- **Permintaan tertulis**: Terjemahkan kalimat dari teks tentang pemilih Jawa Tengah di bawah ini ke dalam bahasa Inggris: "Kabupaten Purbalingga, Banjarnegara, Sragen, dan Karanganyar yang menjadi basis kekuatan PNI pada Pemilu 1971 berhasil dikuasai oleh Golkar pada Pemilu 1977."

- **Teks yang diberikan**:
::::
Migrasi Ideologis Pemilih Jawa Tengah (2)

Konvoi kampanye Golkar pada Pemilu 1982, di Jakarta, pada 30 April 1982. Pemilu kali ini menandai penguatan kekuatan politik Golkar pascafusi parpol 1973 di lansekap politik Indonesia. Hingga satu dekade berikutnya, kemenangan mayoritas suara pemilih dalam pemilu senantiasa diraih partai beringin ini.
Metode pemerintah mengikis pengaruh PNI efektif dalam menggeser preferensi pemilih Jateng dari PDI kepada Golkar. Hasilnya, selama pemilu Orde Baru dari tahun 1977 hingga 1997, Golkar selalu mencatat kemenangan mutlak di Jateng. Pemilu 1977 menjadi tonggak bersejarah keperkasaan Golkar di Jateng, setelah organisasi peserta pemilu bentukan Orde Baru ini berhasil menaklukkan semua basis kemenangan PNI.
Kabupaten Purbalingga, Banjarnegara, Sragen, dan Karanganyar yang menjadi basis kekuatan PNI pada Pemilu 1971 berhasil dikuasai oleh Golkar pada Pemilu 1977. Dalam waktu 5 tahun pemerintah Orde Baru berhasil \'menguningkan\' 18 daerah yang menjadi basis PNI pada Pemilu 1955. Kemenangan ini sekaligus memarjinalkan pengaruh nasionalisme-marhaenisme yang memiliki pengikut terbesar di Jateng.
Metode pemerintah mengikis pengaruh PNI efektif dalam menggeser preferensi pemilih Jateng dari PDI kepada Golkar.
Sejarah lalu mencatat, hingga Pemilu 1997 kekuatan PNI yang terhimpun dalam PDI tidak pernah berhasil mengonsolidasi kekuatan politik untuk menggeser hegemoni Golkar tersebut. Soliditas partai ini selalu direcoki oleh pemerintah dari kepengurusan tingkat nasional hingga wilayah, dalam rangka mempertajam friksi antarkelompok yang memicu konflik internal secara terus-menerus. Energi partai lebih banyak terkuras untuk memadamkan konflik internal ketimbang konsolidasi politik untuk mengembalikan kejayaan pengaruh nasionalisme di Jateng.

Tokoh Partai Nasional Indonesia (PNI) Ny Supeni (tengah) di Jakarta Selatan, Kamis (15 Januari 1998), membacakan Pernyataan Bersama mengenai keprihatinan terhadap situasi politik di Indonesia saat itu, diapit Megawati Soekarnoputri (kiri) dan Amien Rais. Hadir pula pada acara itu antara lain mantan gubernur DKI Ali Sadikin, Sekjen Komnas HAM Baharuddin Lopa.
::::
- **Bahan yang disediakan**:
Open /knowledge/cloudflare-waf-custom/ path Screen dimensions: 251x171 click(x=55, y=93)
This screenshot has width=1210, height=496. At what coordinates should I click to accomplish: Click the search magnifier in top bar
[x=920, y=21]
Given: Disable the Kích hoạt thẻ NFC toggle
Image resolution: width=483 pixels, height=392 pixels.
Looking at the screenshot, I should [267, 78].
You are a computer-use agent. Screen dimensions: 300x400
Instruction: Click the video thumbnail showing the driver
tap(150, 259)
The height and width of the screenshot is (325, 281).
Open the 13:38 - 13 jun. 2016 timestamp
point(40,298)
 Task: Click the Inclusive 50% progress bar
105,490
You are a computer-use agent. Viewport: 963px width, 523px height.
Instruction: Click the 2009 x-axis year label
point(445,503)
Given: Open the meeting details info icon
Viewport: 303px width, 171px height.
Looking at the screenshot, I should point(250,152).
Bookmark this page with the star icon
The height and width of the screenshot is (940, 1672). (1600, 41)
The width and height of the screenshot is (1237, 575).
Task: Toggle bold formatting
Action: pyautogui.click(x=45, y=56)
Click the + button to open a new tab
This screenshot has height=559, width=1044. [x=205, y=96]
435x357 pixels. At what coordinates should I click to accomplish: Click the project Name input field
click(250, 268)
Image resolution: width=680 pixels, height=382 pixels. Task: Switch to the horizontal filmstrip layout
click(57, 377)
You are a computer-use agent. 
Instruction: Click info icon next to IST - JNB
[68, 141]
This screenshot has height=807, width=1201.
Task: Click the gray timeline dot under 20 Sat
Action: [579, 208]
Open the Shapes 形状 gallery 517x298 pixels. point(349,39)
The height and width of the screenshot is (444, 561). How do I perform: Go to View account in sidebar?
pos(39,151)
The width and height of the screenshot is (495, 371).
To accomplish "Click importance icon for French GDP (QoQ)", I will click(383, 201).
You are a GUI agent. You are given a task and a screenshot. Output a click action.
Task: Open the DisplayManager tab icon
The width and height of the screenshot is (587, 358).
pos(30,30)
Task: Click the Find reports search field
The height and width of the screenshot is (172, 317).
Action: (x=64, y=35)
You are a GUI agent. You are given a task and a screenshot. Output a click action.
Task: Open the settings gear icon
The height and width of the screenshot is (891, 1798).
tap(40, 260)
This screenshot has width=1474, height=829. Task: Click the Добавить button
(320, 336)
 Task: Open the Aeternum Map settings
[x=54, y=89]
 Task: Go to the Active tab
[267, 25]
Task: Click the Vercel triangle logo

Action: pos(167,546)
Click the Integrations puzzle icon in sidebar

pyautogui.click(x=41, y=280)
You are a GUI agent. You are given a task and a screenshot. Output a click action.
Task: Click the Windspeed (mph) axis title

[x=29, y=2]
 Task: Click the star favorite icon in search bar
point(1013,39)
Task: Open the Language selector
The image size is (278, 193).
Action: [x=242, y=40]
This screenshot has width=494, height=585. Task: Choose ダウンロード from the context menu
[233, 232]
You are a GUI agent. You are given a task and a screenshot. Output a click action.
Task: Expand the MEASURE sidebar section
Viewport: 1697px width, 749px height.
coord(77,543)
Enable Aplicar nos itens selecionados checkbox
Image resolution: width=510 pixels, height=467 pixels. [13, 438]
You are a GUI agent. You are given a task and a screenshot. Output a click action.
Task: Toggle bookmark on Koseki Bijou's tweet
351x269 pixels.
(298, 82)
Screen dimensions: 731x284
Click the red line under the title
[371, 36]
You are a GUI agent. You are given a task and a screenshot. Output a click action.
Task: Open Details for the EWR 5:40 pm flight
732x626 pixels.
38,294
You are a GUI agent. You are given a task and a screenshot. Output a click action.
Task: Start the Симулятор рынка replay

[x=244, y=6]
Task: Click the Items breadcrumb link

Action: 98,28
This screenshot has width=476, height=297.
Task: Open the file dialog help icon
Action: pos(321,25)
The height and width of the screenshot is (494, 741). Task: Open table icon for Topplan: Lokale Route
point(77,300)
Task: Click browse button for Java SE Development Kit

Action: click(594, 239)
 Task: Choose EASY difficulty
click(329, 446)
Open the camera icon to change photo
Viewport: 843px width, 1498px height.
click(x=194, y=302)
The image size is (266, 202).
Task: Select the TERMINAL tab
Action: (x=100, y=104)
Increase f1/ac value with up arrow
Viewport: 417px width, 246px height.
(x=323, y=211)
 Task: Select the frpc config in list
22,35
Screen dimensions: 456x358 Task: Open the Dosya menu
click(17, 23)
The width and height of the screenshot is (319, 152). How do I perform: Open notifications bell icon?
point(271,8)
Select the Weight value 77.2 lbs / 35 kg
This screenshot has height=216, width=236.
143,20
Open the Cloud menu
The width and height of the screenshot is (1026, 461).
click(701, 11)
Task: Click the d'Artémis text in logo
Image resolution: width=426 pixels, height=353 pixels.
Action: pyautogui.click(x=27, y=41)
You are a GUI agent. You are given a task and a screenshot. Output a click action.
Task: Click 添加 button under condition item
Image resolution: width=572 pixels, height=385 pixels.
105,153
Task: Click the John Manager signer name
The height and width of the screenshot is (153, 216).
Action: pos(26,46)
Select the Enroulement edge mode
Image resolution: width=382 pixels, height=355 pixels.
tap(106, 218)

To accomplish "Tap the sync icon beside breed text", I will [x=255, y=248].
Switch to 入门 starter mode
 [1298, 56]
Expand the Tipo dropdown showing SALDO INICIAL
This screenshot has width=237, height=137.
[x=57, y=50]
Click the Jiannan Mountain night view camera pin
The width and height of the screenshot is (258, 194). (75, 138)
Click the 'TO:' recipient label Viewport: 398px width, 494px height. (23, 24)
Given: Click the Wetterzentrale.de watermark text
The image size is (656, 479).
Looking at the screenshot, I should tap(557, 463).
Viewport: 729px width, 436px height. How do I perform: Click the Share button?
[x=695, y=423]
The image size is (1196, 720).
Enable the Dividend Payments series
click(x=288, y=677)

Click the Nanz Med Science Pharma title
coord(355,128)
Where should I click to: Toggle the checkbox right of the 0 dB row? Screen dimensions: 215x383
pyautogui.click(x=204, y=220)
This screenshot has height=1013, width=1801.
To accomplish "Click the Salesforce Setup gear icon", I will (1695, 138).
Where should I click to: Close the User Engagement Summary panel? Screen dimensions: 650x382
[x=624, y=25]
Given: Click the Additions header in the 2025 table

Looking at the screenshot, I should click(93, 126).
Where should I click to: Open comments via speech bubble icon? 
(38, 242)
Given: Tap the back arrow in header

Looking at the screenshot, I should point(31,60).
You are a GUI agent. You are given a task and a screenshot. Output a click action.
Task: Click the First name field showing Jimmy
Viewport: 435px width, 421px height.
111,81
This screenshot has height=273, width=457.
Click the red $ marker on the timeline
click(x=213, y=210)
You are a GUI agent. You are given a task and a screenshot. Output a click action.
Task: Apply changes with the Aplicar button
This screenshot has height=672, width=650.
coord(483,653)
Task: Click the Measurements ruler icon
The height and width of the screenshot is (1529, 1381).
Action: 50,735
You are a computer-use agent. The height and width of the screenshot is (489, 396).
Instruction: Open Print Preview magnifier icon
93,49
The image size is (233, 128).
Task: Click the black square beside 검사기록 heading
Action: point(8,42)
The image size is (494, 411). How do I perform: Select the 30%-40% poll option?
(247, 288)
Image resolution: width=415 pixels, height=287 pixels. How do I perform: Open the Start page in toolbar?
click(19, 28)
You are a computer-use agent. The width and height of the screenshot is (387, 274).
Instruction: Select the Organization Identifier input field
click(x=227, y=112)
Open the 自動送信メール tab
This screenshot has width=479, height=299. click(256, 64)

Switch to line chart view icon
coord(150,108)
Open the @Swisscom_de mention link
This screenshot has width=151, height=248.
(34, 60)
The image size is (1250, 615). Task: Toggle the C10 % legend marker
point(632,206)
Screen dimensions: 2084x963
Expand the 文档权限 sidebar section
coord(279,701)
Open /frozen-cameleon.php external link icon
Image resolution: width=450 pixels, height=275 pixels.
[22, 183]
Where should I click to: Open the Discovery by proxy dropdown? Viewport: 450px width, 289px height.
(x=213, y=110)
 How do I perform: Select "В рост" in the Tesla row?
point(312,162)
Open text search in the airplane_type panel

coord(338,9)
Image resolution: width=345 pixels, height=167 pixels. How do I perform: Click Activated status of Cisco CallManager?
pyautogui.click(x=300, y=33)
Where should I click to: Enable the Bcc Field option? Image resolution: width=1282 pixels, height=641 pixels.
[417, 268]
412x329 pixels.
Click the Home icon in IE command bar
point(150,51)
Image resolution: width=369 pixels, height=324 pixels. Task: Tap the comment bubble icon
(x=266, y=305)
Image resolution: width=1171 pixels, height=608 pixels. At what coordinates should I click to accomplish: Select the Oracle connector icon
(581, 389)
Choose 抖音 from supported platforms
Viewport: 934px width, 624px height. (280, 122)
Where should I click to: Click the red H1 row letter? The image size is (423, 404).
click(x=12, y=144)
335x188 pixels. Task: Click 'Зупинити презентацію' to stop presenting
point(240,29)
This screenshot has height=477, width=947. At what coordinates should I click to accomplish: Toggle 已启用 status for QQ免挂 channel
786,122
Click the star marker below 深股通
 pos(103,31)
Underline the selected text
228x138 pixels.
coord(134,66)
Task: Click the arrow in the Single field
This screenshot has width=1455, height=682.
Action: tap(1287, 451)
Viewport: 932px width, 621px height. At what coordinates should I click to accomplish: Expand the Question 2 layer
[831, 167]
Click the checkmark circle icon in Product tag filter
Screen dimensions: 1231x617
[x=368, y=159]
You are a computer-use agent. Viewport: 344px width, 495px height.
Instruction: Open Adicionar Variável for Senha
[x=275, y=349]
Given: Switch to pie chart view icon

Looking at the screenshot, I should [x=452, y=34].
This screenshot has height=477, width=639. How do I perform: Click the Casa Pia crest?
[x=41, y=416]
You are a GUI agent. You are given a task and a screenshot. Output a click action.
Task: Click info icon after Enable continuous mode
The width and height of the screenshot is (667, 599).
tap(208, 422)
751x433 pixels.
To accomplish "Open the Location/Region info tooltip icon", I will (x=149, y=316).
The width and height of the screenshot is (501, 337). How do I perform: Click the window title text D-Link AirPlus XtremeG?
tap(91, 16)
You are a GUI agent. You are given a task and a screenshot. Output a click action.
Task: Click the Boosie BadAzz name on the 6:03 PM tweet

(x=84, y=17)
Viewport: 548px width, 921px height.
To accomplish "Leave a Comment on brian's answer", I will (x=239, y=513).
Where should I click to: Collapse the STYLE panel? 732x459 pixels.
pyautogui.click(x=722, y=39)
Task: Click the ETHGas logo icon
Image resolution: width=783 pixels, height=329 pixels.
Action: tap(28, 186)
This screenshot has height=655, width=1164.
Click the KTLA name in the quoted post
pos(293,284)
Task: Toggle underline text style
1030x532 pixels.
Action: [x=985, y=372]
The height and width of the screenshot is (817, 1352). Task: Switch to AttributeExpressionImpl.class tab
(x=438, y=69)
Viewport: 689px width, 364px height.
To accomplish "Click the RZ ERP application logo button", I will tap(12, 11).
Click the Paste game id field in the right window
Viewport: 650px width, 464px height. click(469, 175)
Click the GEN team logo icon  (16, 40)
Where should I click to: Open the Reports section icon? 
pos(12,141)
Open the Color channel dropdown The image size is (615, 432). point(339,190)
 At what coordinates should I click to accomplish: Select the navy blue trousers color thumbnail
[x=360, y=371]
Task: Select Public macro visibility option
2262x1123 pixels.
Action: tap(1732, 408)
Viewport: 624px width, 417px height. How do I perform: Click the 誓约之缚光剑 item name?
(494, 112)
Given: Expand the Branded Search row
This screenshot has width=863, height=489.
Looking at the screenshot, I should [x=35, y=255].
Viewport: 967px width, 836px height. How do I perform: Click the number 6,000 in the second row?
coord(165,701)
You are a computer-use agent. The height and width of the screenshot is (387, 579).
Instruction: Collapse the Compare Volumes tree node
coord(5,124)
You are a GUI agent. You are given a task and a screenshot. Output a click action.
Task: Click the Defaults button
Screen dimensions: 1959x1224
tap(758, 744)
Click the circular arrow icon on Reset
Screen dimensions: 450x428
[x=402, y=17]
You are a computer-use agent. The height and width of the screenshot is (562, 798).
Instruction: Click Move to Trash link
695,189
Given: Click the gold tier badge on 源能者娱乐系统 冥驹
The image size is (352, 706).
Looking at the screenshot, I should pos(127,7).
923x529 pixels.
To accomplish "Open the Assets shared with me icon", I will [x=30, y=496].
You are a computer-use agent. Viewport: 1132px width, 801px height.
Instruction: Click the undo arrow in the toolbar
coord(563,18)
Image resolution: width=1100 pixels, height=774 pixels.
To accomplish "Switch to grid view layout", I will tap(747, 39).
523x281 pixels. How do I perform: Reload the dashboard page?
::::
- **Jawaban berikut**: The regencies of Purbalingga, Banjarnegara, Sragen, and Karanganyar, which were PNI strongholds in the 1971 election, were successfully taken over by Golkar in the 1977 election.